GIVEN DATA>

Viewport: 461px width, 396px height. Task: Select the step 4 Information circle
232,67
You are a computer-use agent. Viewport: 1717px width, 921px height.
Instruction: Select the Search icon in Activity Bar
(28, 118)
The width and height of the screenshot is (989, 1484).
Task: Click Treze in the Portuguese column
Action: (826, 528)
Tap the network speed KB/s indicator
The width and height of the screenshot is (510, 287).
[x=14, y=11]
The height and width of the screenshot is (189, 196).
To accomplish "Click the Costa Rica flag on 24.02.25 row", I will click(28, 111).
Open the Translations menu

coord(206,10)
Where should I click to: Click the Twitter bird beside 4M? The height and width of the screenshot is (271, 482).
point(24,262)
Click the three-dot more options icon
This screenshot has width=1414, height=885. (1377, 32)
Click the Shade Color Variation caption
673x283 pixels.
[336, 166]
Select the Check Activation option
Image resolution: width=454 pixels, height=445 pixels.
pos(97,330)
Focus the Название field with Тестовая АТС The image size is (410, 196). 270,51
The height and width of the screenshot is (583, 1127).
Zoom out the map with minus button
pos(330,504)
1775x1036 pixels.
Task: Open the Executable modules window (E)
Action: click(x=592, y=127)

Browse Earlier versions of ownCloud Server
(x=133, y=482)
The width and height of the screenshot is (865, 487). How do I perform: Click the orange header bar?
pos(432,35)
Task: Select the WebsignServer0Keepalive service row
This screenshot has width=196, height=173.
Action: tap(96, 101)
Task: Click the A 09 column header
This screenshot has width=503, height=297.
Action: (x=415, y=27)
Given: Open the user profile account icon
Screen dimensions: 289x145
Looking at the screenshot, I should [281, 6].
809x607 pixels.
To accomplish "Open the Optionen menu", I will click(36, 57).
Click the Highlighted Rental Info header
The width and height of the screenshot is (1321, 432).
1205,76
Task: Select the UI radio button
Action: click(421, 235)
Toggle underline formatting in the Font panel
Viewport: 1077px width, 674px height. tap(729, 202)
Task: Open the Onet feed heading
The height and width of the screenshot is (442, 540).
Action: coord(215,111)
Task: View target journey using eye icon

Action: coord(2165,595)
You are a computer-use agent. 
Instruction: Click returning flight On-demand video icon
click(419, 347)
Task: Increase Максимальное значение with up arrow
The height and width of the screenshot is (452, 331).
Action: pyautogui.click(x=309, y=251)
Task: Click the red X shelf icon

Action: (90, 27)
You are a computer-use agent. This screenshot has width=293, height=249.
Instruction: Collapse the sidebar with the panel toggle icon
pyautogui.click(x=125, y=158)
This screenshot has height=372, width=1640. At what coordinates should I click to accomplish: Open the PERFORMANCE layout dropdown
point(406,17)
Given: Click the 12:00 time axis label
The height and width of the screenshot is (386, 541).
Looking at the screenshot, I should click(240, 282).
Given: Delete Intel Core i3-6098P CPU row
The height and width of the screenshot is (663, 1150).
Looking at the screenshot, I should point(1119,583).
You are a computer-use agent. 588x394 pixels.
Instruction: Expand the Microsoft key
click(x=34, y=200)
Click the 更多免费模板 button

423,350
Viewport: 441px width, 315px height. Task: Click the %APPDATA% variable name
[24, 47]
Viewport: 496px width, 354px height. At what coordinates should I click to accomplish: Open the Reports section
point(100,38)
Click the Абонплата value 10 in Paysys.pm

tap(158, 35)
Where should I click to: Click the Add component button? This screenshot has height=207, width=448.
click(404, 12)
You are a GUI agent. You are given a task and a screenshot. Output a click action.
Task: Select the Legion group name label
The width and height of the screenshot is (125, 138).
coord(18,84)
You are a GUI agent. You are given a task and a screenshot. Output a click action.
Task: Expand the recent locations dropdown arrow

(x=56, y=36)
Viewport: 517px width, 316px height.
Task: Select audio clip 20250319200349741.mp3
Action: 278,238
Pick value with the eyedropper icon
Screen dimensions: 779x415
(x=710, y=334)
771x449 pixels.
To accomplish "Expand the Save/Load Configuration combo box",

WORK TO DO> Copy the listing above verbatim, line for line.

SOLUTION TO THIS TASK>
Viewport: 461px width, 396px height. Task: Select the step 4 Information circle
232,67
You are a computer-use agent. Viewport: 1717px width, 921px height.
Instruction: Select the Search icon in Activity Bar
(28, 118)
The width and height of the screenshot is (989, 1484).
Task: Click Treze in the Portuguese column
Action: (826, 528)
Tap the network speed KB/s indicator
The width and height of the screenshot is (510, 287).
[x=14, y=11]
The height and width of the screenshot is (189, 196).
To accomplish "Click the Costa Rica flag on 24.02.25 row", I will click(28, 111).
Open the Translations menu

coord(206,10)
Where should I click to: Click the Twitter bird beside 4M? The height and width of the screenshot is (271, 482).
point(24,262)
Click the three-dot more options icon
This screenshot has width=1414, height=885. (1377, 32)
Click the Shade Color Variation caption
673x283 pixels.
[336, 166]
Select the Check Activation option
Image resolution: width=454 pixels, height=445 pixels.
pos(97,330)
Focus the Название field with Тестовая АТС The image size is (410, 196). 270,51
The height and width of the screenshot is (583, 1127).
Zoom out the map with minus button
pos(330,504)
1775x1036 pixels.
Task: Open the Executable modules window (E)
Action: click(x=592, y=127)

Browse Earlier versions of ownCloud Server
(x=133, y=482)
The width and height of the screenshot is (865, 487). How do I perform: Click the orange header bar?
pos(432,35)
Task: Select the WebsignServer0Keepalive service row
This screenshot has width=196, height=173.
Action: tap(96, 101)
Task: Click the A 09 column header
This screenshot has width=503, height=297.
Action: (x=415, y=27)
Given: Open the user profile account icon
Screen dimensions: 289x145
Looking at the screenshot, I should [281, 6].
809x607 pixels.
To accomplish "Open the Optionen menu", I will click(36, 57).
Click the Highlighted Rental Info header
The width and height of the screenshot is (1321, 432).
1205,76
Task: Select the UI radio button
Action: click(421, 235)
Toggle underline formatting in the Font panel
Viewport: 1077px width, 674px height. tap(729, 202)
Task: Open the Onet feed heading
The height and width of the screenshot is (442, 540).
Action: coord(215,111)
Task: View target journey using eye icon

Action: coord(2165,595)
You are a computer-use agent. 
Instruction: Click returning flight On-demand video icon
click(419, 347)
Task: Increase Максимальное значение with up arrow
The height and width of the screenshot is (452, 331).
Action: pyautogui.click(x=309, y=251)
Task: Click the red X shelf icon

Action: (90, 27)
You are a computer-use agent. This screenshot has width=293, height=249.
Instruction: Collapse the sidebar with the panel toggle icon
pyautogui.click(x=125, y=158)
This screenshot has height=372, width=1640. At what coordinates should I click to accomplish: Open the PERFORMANCE layout dropdown
point(406,17)
Given: Click the 12:00 time axis label
The height and width of the screenshot is (386, 541).
Looking at the screenshot, I should click(240, 282).
Given: Delete Intel Core i3-6098P CPU row
The height and width of the screenshot is (663, 1150).
Looking at the screenshot, I should point(1119,583).
You are a computer-use agent. 588x394 pixels.
Instruction: Expand the Microsoft key
click(x=34, y=200)
Click the 更多免费模板 button

423,350
Viewport: 441px width, 315px height. Task: Click the %APPDATA% variable name
[24, 47]
Viewport: 496px width, 354px height. At what coordinates should I click to accomplish: Open the Reports section
point(100,38)
Click the Абонплата value 10 in Paysys.pm

tap(158, 35)
Where should I click to: Click the Add component button? This screenshot has height=207, width=448.
click(404, 12)
You are a GUI agent. You are given a task and a screenshot. Output a click action.
Task: Select the Legion group name label
The width and height of the screenshot is (125, 138).
coord(18,84)
You are a GUI agent. You are given a task and a screenshot. Output a click action.
Task: Expand the recent locations dropdown arrow

(x=56, y=36)
Viewport: 517px width, 316px height.
Task: Select audio clip 20250319200349741.mp3
Action: 278,238
Pick value with the eyedropper icon
Screen dimensions: 779x415
(x=710, y=334)
771x449 pixels.
To accomplish "Expand the Save/Load Configuration combo box",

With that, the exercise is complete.